An insulation bobbin is provided. The insulation bobbin includes a winding portion, an outer stopper and an inner stopper. The winding portion has an outer side and an inner side. The outer stopper is connected with the outer side of the winding portion. The outer stopper has a top surface. The outer stopper includes two notches extending downward from the top surface. Each of the two notches has a cross-sectional area substantially being a combination of a circle and a rectangle. The inner stopper is connected with the inner side of the winding portion.

Description

This application claims the benefit of People's Republic of China application Serial No. 201811033138.6, filed Sep. 5, 2018, the subject matter of which is incorporated herein by reference.

BACKGROUND OF THE INVENTION

Field of the Invention

The invention relates in general to an insulation bobbin, and a stator unit structure and a server motor structure using the same, and more particularly to an insulation bobbin with universal notches, and a stator unit structure and a server motor structure using the same.

Description of the Related Art

The motor, capable of converting electric energy into mechanic energy, has been widely used in various products, such as lathes, transmission devices, and robots. Normally, the motor includes a stator structure and a rotor structure. The stator structure is winded with a coil. When an electric current passes through a coil, a magnetic field will be generated around the rotor structure. Then, the magnetic field drives the rotor structure to rotate and convert electric energy into mechanic energy. To be adapted to the application in various products, the structure of the motor can be adjusted. However, if the structure of the motor needs to be customized and a universal structure cannot be used, the manufacturing process will become more complicated and the manufacturing cost will increase.

SUMMARY OF THE INVENTION

According to the embodiments of the present invention, the insulation bobbin for the motor are adjustable, and a universal notch structure compactible with different types of pins is provided.

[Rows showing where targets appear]
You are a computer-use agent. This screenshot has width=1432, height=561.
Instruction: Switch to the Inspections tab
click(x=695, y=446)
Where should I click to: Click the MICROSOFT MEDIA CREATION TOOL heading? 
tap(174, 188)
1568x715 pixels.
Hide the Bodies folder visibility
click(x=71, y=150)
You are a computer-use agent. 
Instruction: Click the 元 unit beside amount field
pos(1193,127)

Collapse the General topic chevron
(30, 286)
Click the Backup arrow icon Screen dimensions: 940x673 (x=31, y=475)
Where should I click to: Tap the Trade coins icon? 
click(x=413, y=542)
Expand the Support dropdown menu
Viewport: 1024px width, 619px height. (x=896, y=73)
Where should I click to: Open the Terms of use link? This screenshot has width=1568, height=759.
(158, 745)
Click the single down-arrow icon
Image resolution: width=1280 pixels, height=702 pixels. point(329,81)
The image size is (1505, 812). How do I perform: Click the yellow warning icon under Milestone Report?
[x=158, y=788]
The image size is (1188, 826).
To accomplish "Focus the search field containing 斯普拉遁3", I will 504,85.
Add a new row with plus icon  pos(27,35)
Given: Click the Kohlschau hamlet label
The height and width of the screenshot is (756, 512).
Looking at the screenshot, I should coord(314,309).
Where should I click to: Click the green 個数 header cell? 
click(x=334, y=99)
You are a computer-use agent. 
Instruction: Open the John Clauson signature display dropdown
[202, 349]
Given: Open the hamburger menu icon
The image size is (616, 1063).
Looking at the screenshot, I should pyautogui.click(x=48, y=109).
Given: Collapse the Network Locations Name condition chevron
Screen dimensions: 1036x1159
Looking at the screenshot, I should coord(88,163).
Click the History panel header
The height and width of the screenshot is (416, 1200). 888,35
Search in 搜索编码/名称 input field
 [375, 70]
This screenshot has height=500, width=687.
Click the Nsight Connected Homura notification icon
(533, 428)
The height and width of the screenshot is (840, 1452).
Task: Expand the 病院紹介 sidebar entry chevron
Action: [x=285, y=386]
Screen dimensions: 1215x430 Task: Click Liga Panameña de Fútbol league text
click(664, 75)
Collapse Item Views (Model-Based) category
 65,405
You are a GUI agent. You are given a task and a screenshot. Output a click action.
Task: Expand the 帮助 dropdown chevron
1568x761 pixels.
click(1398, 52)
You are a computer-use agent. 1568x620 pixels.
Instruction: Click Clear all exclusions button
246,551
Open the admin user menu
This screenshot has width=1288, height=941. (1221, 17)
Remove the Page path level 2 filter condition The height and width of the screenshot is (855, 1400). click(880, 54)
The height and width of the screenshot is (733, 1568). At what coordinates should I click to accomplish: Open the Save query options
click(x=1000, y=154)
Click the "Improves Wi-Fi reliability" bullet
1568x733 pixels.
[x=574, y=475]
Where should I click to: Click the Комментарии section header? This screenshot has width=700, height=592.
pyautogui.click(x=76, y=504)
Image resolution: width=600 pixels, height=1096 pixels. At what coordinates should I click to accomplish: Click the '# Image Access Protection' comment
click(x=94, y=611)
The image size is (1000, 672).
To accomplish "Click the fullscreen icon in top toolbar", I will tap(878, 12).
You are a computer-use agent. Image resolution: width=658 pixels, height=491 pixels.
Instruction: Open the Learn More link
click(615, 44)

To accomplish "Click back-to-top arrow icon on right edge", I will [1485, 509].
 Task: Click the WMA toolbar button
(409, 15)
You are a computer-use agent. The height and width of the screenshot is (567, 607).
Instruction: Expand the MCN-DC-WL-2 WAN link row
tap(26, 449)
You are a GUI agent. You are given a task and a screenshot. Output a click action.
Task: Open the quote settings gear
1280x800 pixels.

- _Task goal_: Print the part of the insulation bobbin text that begins at the words "Description of the" and stops after the words "cost will increase.". These entries stand apart from the insulation bobbin text.

- _Output of the task_:
Description of the Related Art

The motor, capable of converting electric energy into mechanic energy, has been widely used in various products, such as lathes, transmission devices, and robots. Normally, the motor includes a stator structure and a rotor structure. The stator structure is winded with a coil. When an electric current passes through a coil, a magnetic field will be generated around the rotor structure. Then, the magnetic field drives the rotor structure to rotate and convert electric energy into mechanic energy. To be adapted to the application in various products, the structure of the motor can be adjusted. However, if the structure of the motor needs to be customized and a universal structure cannot be used, the manufacturing process will become more complicated and the manufacturing cost will increase.